Answer: Center = (0, 3), Radius = 7

Explain
This is a question about circles and their equations . The solving step is:

First, I remember learning that a circle's equation usually looks like $(x-h)^2 + (y-k)^2 = r^2$. This is super handy because 'h' and 'k' tell us where the center of the circle is located on a graph, and 'r' tells us how big its radius is!

Our equation is $x^2 + (y - 3)^2 = 49$.

1. **Finding the Center:**
* For the 'x' part, we just have $x^2$. This is like saying $(x-0)^2$ because $x-0$ is just $x$, right?
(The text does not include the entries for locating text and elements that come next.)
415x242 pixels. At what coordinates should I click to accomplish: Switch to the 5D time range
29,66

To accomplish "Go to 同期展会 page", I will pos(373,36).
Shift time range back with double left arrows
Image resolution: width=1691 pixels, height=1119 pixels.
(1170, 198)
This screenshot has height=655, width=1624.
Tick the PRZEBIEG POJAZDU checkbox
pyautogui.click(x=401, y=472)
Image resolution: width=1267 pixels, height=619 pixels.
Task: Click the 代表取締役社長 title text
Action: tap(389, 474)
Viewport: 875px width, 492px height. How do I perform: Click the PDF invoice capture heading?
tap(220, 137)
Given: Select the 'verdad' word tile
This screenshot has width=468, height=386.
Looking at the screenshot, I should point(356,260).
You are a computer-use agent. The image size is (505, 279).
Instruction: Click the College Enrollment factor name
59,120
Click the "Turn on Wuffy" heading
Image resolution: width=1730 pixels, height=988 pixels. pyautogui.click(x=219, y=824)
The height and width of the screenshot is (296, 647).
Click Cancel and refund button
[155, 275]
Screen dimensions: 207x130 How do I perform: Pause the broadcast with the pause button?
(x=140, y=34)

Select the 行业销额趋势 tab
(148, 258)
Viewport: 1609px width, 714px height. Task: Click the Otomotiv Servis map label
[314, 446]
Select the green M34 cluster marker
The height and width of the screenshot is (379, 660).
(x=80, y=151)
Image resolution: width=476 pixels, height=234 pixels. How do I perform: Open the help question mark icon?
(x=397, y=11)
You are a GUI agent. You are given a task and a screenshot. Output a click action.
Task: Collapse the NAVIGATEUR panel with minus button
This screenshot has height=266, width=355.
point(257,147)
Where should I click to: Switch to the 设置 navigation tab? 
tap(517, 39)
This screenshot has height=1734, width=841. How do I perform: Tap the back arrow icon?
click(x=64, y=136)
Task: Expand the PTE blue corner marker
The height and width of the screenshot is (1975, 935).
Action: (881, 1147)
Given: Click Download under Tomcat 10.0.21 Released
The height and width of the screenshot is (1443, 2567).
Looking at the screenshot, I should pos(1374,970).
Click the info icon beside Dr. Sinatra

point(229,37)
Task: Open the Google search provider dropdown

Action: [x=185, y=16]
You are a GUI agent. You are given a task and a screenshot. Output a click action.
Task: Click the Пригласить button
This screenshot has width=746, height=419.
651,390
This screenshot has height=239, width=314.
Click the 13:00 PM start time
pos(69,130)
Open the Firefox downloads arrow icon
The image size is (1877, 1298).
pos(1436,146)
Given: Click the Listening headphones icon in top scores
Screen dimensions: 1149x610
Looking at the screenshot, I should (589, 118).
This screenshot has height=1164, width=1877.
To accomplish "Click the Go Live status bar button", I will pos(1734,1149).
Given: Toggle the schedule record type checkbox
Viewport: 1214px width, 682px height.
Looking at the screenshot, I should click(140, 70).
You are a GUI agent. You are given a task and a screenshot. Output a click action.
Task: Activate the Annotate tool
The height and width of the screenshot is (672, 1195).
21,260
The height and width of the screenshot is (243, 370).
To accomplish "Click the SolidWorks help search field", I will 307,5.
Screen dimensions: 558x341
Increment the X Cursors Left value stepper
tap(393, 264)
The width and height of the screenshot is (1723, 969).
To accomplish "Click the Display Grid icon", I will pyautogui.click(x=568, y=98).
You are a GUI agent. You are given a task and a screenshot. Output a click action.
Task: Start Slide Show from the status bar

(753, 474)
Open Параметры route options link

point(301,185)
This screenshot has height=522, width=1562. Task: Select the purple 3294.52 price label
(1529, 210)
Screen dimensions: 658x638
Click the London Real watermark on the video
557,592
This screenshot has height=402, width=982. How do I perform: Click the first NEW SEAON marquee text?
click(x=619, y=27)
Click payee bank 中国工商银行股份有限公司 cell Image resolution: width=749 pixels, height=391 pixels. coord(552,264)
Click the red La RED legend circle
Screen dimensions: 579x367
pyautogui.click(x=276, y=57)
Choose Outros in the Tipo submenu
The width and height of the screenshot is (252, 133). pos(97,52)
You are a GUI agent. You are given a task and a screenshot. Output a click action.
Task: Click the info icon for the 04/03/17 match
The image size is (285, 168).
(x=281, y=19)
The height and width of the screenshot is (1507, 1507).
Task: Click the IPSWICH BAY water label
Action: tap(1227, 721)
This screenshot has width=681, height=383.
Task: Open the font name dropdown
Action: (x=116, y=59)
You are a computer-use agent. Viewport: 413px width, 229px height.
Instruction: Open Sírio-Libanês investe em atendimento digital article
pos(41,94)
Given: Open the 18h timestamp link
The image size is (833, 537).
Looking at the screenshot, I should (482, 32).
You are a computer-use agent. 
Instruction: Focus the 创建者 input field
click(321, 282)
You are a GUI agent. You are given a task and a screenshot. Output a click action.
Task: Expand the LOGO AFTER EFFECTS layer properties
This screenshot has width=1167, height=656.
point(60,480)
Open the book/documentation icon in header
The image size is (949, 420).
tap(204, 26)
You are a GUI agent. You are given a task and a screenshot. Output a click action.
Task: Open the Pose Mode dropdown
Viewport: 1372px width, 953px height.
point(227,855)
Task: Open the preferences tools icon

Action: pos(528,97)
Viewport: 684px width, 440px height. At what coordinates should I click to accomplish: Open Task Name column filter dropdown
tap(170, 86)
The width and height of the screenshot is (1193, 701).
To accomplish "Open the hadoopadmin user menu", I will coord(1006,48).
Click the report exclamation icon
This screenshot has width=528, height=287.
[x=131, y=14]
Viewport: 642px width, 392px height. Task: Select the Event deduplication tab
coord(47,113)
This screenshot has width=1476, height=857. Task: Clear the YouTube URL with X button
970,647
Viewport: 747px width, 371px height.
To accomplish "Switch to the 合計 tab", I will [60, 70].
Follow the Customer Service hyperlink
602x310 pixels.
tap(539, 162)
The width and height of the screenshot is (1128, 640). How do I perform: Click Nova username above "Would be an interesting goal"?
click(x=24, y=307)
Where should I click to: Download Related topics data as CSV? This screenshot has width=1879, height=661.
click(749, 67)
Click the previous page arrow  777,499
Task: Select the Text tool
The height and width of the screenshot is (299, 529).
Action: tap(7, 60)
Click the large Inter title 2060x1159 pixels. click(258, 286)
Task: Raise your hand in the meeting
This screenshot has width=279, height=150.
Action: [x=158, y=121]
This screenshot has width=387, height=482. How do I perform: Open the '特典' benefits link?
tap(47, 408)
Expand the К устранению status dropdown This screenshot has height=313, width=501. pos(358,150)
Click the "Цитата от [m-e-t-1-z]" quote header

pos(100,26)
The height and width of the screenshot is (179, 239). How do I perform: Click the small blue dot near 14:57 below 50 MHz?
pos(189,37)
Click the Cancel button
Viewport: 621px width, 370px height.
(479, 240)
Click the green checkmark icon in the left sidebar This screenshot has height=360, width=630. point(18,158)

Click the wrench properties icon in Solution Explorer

So, our 'h' must be 0.
* For the 'y' part, we have $(y - 3)^2$. This perfectly matches the $(y-k)^2$ part, so our 'k' is 3.
* Putting them together, the center of our circle is at $(0, 3)$. It's like finding a secret spot on a treasure map!

2. **Finding the Radius:**
* On the other side of the equation, we have the number 49. In the standard form, this number is $r^2$, which means the radius multiplied by itself.
* So, $r^2 = 49$. I need to think what number times itself gives 49. I know my multiplication facts really well: $7 \times 7 = 49$.
* So, the radius 'r' is 7!

3. **Sketching the Graph:**
* If I were sketching this on paper, I'd first put a dot right at the center, which is $(0, 3)$, on my graph paper.
* Then, since the radius is 7, I'd count 7 steps straight up from the center, 7 steps straight down, 7 steps straight to the right, and 7 steps straight to the left. These points would be $(0, 10)$, $(0, -4)$, $(7, 3)$, and $(-7, 3)$.
* Finally, I'd connect those points with a nice smooth circle. It's like drawing a perfect circle using those points as guides to make sure it's the right size!